- PROVIDED ENTRIES
•••
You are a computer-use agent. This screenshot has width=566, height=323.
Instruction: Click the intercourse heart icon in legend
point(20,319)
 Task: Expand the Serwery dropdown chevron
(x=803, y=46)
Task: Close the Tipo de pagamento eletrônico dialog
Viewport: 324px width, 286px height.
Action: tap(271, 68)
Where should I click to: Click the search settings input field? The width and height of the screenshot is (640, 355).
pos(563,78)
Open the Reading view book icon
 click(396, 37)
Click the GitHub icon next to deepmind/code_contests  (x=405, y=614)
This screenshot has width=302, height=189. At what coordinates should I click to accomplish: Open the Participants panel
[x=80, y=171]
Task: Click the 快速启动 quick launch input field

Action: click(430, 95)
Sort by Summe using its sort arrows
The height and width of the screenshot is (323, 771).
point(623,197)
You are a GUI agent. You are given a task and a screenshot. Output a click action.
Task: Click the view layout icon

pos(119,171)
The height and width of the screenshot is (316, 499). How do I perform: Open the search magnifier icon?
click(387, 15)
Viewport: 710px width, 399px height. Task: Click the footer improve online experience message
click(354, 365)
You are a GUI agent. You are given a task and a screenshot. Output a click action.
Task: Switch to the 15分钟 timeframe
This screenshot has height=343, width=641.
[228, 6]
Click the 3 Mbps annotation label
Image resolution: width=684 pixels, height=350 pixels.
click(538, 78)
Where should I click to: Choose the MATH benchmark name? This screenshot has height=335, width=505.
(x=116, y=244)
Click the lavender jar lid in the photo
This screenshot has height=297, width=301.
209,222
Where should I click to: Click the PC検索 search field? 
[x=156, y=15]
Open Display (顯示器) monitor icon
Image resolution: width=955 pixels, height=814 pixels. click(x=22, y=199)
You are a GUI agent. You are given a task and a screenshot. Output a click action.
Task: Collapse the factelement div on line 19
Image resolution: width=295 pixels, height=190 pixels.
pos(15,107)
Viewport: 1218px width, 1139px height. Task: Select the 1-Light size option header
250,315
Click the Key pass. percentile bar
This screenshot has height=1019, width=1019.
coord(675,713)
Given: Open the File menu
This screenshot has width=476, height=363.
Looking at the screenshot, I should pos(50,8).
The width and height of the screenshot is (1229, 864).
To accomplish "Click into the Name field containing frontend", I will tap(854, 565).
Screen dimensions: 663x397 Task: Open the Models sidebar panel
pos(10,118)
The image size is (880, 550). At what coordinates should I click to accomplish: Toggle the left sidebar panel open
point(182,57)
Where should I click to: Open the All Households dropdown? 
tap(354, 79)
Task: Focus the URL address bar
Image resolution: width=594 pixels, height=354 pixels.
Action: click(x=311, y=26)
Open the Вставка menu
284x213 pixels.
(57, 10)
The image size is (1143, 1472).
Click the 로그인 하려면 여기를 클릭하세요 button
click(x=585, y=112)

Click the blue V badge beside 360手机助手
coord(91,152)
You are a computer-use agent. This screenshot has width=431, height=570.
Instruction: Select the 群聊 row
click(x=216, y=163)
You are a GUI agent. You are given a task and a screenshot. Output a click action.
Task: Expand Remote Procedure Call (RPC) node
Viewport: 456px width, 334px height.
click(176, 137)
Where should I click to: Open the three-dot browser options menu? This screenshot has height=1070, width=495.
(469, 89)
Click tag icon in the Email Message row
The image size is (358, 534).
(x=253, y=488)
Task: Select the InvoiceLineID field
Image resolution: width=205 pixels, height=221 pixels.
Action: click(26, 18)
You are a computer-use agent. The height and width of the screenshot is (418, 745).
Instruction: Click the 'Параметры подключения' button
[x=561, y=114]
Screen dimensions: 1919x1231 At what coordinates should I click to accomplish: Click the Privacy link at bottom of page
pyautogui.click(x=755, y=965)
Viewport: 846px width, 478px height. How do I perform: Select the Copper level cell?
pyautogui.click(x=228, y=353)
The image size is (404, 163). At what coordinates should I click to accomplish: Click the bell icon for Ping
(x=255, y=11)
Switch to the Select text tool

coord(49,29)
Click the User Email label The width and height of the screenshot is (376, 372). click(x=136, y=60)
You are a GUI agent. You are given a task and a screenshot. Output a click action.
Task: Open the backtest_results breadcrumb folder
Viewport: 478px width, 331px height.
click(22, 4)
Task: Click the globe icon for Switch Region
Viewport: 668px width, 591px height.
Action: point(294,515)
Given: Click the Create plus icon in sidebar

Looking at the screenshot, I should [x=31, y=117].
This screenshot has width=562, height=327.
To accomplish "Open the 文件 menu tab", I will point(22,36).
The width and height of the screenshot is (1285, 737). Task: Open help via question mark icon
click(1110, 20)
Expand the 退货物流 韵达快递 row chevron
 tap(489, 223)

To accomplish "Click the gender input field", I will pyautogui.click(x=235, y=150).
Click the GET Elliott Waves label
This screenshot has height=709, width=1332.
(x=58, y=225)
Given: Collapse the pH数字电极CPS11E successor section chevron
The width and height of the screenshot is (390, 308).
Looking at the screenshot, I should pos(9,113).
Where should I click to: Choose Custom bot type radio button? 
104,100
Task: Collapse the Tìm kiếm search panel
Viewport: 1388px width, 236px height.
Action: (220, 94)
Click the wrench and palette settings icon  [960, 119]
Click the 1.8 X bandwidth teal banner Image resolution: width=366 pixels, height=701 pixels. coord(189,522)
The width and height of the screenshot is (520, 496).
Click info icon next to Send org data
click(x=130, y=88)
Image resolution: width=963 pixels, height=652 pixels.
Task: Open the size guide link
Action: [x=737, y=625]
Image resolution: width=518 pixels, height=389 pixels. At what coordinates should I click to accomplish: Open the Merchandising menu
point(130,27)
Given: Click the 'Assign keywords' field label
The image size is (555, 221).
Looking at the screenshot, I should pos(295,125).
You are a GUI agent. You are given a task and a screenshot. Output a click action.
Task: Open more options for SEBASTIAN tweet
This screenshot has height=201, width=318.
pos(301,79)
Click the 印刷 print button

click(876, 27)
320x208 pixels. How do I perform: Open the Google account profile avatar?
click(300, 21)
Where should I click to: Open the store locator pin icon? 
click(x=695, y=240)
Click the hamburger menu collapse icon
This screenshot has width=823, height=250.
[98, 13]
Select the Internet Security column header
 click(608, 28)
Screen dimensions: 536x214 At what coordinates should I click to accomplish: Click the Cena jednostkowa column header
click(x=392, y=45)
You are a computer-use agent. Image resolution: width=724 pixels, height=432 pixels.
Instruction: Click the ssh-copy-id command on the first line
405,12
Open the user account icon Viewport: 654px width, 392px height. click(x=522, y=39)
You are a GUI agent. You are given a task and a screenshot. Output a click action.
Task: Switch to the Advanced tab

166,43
•••
- THE TASK
Each record needs to be duplicated exactly.

- COMPLETED TASK
You are a computer-use agent. This screenshot has width=566, height=323.
Instruction: Click the intercourse heart icon in legend
point(20,319)
 Task: Expand the Serwery dropdown chevron
(x=803, y=46)
Task: Close the Tipo de pagamento eletrônico dialog
Viewport: 324px width, 286px height.
Action: tap(271, 68)
Where should I click to: Click the search settings input field? The width and height of the screenshot is (640, 355).
pos(563,78)
Open the Reading view book icon
 click(396, 37)
Click the GitHub icon next to deepmind/code_contests  (x=405, y=614)
This screenshot has width=302, height=189. At what coordinates should I click to accomplish: Open the Participants panel
[x=80, y=171]
Task: Click the 快速启动 quick launch input field

Action: click(430, 95)
Sort by Summe using its sort arrows
The height and width of the screenshot is (323, 771).
point(623,197)
You are a GUI agent. You are given a task and a screenshot. Output a click action.
Task: Click the view layout icon

pos(119,171)
The height and width of the screenshot is (316, 499). How do I perform: Open the search magnifier icon?
click(387, 15)
Viewport: 710px width, 399px height. Task: Click the footer improve online experience message
click(354, 365)
You are a GUI agent. You are given a task and a screenshot. Output a click action.
Task: Switch to the 15分钟 timeframe
This screenshot has height=343, width=641.
[228, 6]
Click the 3 Mbps annotation label
Image resolution: width=684 pixels, height=350 pixels.
click(538, 78)
Where should I click to: Choose the MATH benchmark name? This screenshot has height=335, width=505.
(x=116, y=244)
Click the lavender jar lid in the photo
This screenshot has height=297, width=301.
209,222
Where should I click to: Click the PC検索 search field? 
[x=156, y=15]
Open Display (顯示器) monitor icon
Image resolution: width=955 pixels, height=814 pixels. click(x=22, y=199)
You are a GUI agent. You are given a task and a screenshot. Output a click action.
Task: Collapse the factelement div on line 19
Image resolution: width=295 pixels, height=190 pixels.
pos(15,107)
Viewport: 1218px width, 1139px height. Task: Select the 1-Light size option header
250,315
Click the Key pass. percentile bar
This screenshot has height=1019, width=1019.
coord(675,713)
Given: Open the File menu
This screenshot has width=476, height=363.
Looking at the screenshot, I should pos(50,8).
The width and height of the screenshot is (1229, 864).
To accomplish "Click into the Name field containing frontend", I will tap(854, 565).
Screen dimensions: 663x397 Task: Open the Models sidebar panel
pos(10,118)
The image size is (880, 550). At what coordinates should I click to accomplish: Toggle the left sidebar panel open
point(182,57)
Where should I click to: Open the All Households dropdown? 
tap(354, 79)
Task: Focus the URL address bar
Image resolution: width=594 pixels, height=354 pixels.
Action: click(x=311, y=26)
Open the Вставка menu
284x213 pixels.
(57, 10)
The image size is (1143, 1472).
Click the 로그인 하려면 여기를 클릭하세요 button
click(x=585, y=112)

Click the blue V badge beside 360手机助手
coord(91,152)
You are a computer-use agent. This screenshot has width=431, height=570.
Instruction: Select the 群聊 row
click(x=216, y=163)
You are a GUI agent. You are given a task and a screenshot. Output a click action.
Task: Expand Remote Procedure Call (RPC) node
Viewport: 456px width, 334px height.
click(176, 137)
Where should I click to: Open the three-dot browser options menu? This screenshot has height=1070, width=495.
(469, 89)
Click tag icon in the Email Message row
The image size is (358, 534).
(x=253, y=488)
Task: Select the InvoiceLineID field
Image resolution: width=205 pixels, height=221 pixels.
Action: click(26, 18)
You are a computer-use agent. The height and width of the screenshot is (418, 745).
Instruction: Click the 'Параметры подключения' button
[x=561, y=114]
Screen dimensions: 1919x1231 At what coordinates should I click to accomplish: Click the Privacy link at bottom of page
pyautogui.click(x=755, y=965)
Viewport: 846px width, 478px height. How do I perform: Select the Copper level cell?
pyautogui.click(x=228, y=353)
The image size is (404, 163). At what coordinates should I click to accomplish: Click the bell icon for Ping
(x=255, y=11)
Switch to the Select text tool

coord(49,29)
Click the User Email label The width and height of the screenshot is (376, 372). click(x=136, y=60)
You are a GUI agent. You are given a task and a screenshot. Output a click action.
Task: Open the backtest_results breadcrumb folder
Viewport: 478px width, 331px height.
click(22, 4)
Task: Click the globe icon for Switch Region
Viewport: 668px width, 591px height.
Action: point(294,515)
Given: Click the Create plus icon in sidebar

Looking at the screenshot, I should [x=31, y=117].
This screenshot has width=562, height=327.
To accomplish "Open the 文件 menu tab", I will point(22,36).
The width and height of the screenshot is (1285, 737). Task: Open help via question mark icon
click(1110, 20)
Expand the 退货物流 韵达快递 row chevron
 tap(489, 223)

To accomplish "Click the gender input field", I will pyautogui.click(x=235, y=150).
Click the GET Elliott Waves label
This screenshot has height=709, width=1332.
(x=58, y=225)
Given: Collapse the pH数字电极CPS11E successor section chevron
The width and height of the screenshot is (390, 308).
Looking at the screenshot, I should pos(9,113).
Where should I click to: Choose Custom bot type radio button? 
104,100
Task: Collapse the Tìm kiếm search panel
Viewport: 1388px width, 236px height.
Action: (220, 94)
Click the wrench and palette settings icon  [960, 119]
Click the 1.8 X bandwidth teal banner Image resolution: width=366 pixels, height=701 pixels. coord(189,522)
The width and height of the screenshot is (520, 496).
Click info icon next to Send org data
click(x=130, y=88)
Image resolution: width=963 pixels, height=652 pixels.
Task: Open the size guide link
Action: [x=737, y=625]
Image resolution: width=518 pixels, height=389 pixels. At what coordinates should I click to accomplish: Open the Merchandising menu
point(130,27)
Given: Click the 'Assign keywords' field label
The image size is (555, 221).
Looking at the screenshot, I should pos(295,125).
You are a GUI agent. You are given a task and a screenshot. Output a click action.
Task: Open more options for SEBASTIAN tweet
This screenshot has height=201, width=318.
pos(301,79)
Click the 印刷 print button

click(876, 27)
320x208 pixels. How do I perform: Open the Google account profile avatar?
click(300, 21)
Where should I click to: Open the store locator pin icon? 
click(x=695, y=240)
Click the hamburger menu collapse icon
This screenshot has width=823, height=250.
[98, 13]
Select the Internet Security column header
 click(608, 28)
Screen dimensions: 536x214 At what coordinates should I click to accomplish: Click the Cena jednostkowa column header
click(x=392, y=45)
You are a computer-use agent. Image resolution: width=724 pixels, height=432 pixels.
Instruction: Click the ssh-copy-id command on the first line
405,12
Open the user account icon Viewport: 654px width, 392px height. click(x=522, y=39)
You are a GUI agent. You are given a task and a screenshot. Output a click action.
Task: Switch to the Advanced tab

166,43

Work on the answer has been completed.